In the entries that follow, find the line containing "Task: Toggle the right side panel arrow"; from there, copy every line exactly through the line containing "Given: View the 1 Warning alert button".

Dataset content Start Marker

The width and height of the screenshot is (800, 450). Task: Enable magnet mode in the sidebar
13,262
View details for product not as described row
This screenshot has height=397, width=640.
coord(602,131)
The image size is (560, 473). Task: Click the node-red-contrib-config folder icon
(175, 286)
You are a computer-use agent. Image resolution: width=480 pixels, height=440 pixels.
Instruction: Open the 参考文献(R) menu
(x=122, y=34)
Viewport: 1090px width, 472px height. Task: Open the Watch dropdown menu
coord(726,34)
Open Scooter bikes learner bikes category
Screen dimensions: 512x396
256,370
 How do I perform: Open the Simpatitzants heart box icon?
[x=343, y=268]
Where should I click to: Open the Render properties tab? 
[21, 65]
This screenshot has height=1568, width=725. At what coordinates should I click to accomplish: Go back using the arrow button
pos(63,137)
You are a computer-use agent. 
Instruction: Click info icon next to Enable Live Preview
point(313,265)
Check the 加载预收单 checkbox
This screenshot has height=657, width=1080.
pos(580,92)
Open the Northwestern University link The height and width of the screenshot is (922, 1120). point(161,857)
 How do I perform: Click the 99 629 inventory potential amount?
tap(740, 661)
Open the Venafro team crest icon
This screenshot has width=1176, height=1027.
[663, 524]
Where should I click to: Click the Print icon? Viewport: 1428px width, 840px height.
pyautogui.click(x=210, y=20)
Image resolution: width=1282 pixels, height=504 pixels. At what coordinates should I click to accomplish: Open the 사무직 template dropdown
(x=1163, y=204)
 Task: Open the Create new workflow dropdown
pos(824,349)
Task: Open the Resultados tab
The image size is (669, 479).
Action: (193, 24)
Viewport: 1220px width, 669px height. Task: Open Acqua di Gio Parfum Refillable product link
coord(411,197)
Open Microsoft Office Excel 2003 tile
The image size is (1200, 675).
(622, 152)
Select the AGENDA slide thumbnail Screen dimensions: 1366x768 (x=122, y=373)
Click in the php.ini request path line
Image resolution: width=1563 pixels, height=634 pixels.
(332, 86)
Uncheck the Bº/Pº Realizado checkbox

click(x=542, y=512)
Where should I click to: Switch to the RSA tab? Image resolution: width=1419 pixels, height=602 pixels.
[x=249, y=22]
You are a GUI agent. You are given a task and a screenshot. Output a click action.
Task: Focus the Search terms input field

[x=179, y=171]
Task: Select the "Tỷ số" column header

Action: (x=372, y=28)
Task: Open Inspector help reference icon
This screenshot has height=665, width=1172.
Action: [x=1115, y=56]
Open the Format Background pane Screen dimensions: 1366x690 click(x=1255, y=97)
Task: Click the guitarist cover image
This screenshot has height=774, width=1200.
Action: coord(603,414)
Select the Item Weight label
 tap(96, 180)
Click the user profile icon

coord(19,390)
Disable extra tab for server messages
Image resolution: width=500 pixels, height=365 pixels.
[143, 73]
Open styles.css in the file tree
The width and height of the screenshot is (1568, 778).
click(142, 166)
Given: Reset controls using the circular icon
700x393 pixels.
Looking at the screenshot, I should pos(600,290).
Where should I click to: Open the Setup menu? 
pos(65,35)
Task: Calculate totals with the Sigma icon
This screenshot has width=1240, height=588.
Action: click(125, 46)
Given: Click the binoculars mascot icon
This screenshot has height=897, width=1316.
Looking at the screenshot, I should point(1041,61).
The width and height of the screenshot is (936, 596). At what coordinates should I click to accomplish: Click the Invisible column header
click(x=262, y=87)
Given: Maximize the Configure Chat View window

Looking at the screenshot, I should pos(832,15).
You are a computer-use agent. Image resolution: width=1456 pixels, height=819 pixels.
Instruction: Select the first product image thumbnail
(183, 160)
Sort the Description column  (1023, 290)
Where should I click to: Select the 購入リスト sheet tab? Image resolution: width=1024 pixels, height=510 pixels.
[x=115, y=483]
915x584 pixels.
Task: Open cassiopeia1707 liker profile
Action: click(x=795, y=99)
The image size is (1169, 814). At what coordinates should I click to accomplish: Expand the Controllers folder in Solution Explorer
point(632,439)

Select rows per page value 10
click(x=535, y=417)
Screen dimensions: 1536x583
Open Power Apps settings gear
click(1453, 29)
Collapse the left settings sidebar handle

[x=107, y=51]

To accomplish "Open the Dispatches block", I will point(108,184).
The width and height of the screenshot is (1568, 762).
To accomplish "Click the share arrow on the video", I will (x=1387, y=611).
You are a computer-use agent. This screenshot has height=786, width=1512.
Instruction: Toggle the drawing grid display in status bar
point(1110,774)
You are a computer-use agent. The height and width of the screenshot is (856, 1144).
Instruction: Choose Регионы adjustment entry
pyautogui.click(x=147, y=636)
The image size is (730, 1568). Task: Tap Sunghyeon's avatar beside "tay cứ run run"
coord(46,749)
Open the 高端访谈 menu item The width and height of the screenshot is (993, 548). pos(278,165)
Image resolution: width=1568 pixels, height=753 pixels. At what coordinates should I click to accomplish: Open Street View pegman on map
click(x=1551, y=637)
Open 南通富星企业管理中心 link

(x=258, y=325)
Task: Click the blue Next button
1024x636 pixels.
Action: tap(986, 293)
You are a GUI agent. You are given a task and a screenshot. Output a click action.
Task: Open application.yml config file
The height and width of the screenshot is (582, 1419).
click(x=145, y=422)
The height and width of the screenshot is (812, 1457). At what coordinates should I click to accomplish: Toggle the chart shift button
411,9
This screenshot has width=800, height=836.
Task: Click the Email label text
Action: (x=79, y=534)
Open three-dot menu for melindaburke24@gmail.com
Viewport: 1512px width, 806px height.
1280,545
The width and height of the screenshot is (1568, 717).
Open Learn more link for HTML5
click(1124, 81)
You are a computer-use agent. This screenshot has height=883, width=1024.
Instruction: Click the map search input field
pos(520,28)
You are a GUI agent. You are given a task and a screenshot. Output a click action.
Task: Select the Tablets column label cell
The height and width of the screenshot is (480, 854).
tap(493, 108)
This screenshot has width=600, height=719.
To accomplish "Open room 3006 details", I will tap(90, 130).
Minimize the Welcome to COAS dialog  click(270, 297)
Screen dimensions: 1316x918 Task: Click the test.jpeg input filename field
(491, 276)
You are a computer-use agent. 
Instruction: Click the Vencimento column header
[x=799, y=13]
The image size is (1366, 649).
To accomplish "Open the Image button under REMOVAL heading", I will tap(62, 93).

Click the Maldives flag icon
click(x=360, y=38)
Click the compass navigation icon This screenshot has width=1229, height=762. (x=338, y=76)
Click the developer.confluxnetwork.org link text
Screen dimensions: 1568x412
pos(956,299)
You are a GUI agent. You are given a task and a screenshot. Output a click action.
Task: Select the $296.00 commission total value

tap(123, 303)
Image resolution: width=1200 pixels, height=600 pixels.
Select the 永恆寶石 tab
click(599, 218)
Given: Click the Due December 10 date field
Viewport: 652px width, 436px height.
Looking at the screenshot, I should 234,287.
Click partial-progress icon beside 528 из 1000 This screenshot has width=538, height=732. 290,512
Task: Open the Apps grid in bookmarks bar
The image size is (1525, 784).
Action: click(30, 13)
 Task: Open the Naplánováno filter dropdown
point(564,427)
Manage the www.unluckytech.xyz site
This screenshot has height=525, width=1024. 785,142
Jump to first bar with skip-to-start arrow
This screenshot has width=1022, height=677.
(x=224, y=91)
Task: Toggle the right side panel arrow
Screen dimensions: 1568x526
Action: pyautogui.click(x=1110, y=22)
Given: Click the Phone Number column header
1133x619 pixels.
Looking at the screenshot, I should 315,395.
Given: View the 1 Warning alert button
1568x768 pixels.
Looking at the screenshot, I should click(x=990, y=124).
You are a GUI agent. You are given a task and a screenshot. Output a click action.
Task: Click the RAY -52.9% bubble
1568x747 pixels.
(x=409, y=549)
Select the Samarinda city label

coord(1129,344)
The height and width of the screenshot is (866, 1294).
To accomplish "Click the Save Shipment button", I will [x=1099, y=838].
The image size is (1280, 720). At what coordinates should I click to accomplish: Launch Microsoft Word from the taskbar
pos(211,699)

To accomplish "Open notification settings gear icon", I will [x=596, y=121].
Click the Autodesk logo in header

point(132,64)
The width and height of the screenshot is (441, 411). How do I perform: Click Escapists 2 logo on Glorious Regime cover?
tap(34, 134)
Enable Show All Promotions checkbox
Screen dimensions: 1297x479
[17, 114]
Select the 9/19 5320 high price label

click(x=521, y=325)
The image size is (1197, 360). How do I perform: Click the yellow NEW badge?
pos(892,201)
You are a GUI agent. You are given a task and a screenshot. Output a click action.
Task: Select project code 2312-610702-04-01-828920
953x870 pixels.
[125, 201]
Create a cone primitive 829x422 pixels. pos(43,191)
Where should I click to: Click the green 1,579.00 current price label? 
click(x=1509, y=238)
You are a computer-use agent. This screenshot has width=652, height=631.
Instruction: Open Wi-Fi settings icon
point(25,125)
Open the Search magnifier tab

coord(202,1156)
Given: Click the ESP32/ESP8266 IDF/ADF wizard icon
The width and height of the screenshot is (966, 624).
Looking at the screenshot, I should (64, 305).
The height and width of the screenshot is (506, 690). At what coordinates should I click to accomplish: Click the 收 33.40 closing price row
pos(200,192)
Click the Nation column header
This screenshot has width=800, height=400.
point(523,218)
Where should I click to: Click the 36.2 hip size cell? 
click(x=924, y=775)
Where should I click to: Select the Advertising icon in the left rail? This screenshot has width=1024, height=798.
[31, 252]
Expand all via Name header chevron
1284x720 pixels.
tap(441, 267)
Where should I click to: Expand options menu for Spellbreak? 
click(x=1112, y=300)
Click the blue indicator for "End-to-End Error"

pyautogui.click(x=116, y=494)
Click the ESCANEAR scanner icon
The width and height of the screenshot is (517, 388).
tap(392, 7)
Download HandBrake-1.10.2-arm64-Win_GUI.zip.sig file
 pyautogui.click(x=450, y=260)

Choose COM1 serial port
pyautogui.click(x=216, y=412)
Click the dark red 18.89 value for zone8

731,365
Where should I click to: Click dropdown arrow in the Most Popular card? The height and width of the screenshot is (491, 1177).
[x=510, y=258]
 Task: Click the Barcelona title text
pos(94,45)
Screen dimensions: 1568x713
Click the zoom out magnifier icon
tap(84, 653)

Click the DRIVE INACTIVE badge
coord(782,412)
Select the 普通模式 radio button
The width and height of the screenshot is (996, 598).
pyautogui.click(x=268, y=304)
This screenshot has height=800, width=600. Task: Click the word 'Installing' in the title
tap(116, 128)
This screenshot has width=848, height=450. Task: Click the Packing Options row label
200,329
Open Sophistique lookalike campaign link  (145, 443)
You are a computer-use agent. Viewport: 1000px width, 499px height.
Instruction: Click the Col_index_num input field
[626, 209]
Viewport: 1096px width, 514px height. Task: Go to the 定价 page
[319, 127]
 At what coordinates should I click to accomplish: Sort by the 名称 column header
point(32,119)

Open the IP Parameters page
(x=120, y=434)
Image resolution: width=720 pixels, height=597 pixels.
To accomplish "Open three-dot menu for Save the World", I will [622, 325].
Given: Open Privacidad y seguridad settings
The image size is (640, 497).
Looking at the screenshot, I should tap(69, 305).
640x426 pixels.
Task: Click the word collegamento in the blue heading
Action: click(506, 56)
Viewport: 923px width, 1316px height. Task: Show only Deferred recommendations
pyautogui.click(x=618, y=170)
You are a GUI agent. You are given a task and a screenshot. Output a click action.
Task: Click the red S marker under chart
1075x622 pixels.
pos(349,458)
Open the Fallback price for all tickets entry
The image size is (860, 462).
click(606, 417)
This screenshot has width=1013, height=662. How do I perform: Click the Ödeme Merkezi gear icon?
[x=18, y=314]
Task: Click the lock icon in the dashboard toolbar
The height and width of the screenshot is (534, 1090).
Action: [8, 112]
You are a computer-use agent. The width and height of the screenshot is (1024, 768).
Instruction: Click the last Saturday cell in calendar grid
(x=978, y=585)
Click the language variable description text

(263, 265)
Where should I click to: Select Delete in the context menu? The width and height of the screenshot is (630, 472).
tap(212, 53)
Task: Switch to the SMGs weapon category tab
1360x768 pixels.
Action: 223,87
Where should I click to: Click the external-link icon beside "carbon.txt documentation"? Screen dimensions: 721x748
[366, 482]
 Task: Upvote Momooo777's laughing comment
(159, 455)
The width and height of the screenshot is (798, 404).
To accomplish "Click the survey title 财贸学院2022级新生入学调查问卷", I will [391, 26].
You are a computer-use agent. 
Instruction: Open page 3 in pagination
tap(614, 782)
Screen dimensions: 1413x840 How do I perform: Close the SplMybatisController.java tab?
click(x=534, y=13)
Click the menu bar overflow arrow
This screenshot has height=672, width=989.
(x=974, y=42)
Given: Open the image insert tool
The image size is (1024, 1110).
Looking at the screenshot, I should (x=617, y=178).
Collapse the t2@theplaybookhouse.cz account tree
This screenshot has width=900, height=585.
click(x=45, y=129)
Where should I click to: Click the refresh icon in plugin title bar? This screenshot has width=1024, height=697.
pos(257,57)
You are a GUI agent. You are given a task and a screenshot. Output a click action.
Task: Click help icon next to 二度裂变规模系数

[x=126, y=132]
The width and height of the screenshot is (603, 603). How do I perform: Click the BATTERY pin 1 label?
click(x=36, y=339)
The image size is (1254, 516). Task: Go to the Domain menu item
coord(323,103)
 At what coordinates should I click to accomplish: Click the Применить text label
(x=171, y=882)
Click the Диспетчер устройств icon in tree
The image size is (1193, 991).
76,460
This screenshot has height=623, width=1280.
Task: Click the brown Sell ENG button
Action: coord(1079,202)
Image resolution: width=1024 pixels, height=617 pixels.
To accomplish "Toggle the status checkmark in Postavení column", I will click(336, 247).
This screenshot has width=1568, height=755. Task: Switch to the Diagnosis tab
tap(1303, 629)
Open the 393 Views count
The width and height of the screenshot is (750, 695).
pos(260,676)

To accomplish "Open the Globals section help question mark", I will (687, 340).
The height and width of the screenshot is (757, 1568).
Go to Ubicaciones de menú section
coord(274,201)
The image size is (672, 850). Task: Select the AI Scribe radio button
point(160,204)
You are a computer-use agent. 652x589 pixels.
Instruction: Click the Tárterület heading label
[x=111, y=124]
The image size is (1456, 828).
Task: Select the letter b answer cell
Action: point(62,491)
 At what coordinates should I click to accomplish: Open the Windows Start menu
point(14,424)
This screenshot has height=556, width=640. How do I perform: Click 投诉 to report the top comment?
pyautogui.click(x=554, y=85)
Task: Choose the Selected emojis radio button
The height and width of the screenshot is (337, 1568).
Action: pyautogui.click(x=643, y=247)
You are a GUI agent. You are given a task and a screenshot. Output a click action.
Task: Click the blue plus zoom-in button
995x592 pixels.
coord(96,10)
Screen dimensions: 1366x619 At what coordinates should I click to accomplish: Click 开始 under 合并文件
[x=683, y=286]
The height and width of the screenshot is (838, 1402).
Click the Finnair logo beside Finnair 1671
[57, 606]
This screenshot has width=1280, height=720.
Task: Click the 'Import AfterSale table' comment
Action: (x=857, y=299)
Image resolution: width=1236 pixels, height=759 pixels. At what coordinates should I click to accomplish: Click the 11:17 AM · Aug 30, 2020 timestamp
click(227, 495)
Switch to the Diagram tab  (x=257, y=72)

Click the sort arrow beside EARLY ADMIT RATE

Dataset content End Marker

**Response to this exercise:**
Task: Toggle the right side panel arrow
Screen dimensions: 1568x526
Action: pyautogui.click(x=1110, y=22)
Given: Click the Phone Number column header
1133x619 pixels.
Looking at the screenshot, I should 315,395.
Given: View the 1 Warning alert button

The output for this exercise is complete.